:: Work order ::
Pick each line containing "computer" out of the records.

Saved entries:
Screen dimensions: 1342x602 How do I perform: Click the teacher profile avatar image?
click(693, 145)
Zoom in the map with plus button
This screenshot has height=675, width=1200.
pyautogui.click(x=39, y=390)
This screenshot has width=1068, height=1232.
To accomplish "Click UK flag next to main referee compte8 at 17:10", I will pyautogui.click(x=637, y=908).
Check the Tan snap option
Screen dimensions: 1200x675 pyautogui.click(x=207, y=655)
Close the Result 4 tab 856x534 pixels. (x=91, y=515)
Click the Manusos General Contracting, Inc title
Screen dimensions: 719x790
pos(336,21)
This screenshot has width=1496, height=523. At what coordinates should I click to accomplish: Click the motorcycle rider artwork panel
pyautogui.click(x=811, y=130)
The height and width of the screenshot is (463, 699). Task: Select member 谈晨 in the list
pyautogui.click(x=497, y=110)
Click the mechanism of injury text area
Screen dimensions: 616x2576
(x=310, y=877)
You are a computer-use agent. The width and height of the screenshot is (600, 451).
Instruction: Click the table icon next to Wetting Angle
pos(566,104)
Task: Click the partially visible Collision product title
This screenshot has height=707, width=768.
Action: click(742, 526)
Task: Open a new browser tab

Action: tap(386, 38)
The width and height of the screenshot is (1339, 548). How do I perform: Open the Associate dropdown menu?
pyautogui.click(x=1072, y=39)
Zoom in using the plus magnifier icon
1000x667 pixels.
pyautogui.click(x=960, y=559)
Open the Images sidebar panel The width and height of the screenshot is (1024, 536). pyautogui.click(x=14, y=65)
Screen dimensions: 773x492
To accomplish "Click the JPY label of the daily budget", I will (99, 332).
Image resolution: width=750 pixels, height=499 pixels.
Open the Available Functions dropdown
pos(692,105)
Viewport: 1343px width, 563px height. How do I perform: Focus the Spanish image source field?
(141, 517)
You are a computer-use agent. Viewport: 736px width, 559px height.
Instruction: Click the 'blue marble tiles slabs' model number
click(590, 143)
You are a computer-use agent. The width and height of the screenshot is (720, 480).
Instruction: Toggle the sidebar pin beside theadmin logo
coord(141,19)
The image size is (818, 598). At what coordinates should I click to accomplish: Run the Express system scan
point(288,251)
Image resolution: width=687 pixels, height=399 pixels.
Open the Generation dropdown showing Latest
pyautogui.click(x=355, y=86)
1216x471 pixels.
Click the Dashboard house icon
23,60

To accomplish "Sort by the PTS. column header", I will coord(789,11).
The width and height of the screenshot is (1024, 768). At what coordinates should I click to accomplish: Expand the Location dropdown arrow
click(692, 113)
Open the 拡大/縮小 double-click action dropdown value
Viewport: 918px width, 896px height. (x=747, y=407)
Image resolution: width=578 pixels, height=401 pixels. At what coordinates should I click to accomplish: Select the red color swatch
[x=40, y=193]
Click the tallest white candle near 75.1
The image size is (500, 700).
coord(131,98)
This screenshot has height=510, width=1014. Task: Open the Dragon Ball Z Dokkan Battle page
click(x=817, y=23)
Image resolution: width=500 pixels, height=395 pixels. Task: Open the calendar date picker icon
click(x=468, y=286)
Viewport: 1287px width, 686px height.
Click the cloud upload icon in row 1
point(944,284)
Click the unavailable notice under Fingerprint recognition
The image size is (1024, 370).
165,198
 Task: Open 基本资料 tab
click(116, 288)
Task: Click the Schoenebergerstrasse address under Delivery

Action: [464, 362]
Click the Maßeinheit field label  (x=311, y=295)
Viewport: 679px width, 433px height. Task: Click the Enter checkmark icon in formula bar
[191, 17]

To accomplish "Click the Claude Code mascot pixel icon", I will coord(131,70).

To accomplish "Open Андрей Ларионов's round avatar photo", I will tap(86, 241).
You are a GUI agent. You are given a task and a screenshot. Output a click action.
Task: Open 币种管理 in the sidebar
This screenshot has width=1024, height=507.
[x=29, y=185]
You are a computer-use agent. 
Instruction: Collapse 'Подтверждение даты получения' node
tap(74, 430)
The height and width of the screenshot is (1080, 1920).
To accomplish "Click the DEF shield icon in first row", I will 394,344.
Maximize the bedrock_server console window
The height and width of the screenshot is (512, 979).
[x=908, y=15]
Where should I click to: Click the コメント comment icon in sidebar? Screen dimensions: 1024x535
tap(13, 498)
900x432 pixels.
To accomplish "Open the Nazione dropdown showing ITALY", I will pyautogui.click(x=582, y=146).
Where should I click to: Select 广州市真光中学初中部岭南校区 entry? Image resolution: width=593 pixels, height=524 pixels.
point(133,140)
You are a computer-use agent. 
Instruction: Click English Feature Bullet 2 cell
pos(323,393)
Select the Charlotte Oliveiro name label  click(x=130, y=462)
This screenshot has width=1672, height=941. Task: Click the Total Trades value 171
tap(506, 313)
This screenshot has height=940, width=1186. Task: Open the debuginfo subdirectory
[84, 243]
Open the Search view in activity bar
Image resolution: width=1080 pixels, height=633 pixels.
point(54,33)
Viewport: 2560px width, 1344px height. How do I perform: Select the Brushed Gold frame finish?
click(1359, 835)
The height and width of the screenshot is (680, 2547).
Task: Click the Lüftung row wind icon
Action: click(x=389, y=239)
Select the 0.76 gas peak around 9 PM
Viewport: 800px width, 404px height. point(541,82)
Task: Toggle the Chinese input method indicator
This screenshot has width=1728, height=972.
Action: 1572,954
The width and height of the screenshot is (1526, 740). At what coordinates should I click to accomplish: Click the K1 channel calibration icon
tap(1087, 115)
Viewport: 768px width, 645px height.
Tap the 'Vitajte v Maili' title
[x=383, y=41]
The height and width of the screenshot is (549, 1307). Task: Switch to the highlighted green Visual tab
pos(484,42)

:: Problem solution ::
You are a computer-use agent. The width and height of the screenshot is (600, 451).
You are a computer-use agent. Viewport: 736px width, 559px height.
You are a computer-use agent. The width and height of the screenshot is (720, 480).
You are a computer-use agent. 
You are a computer-use agent. 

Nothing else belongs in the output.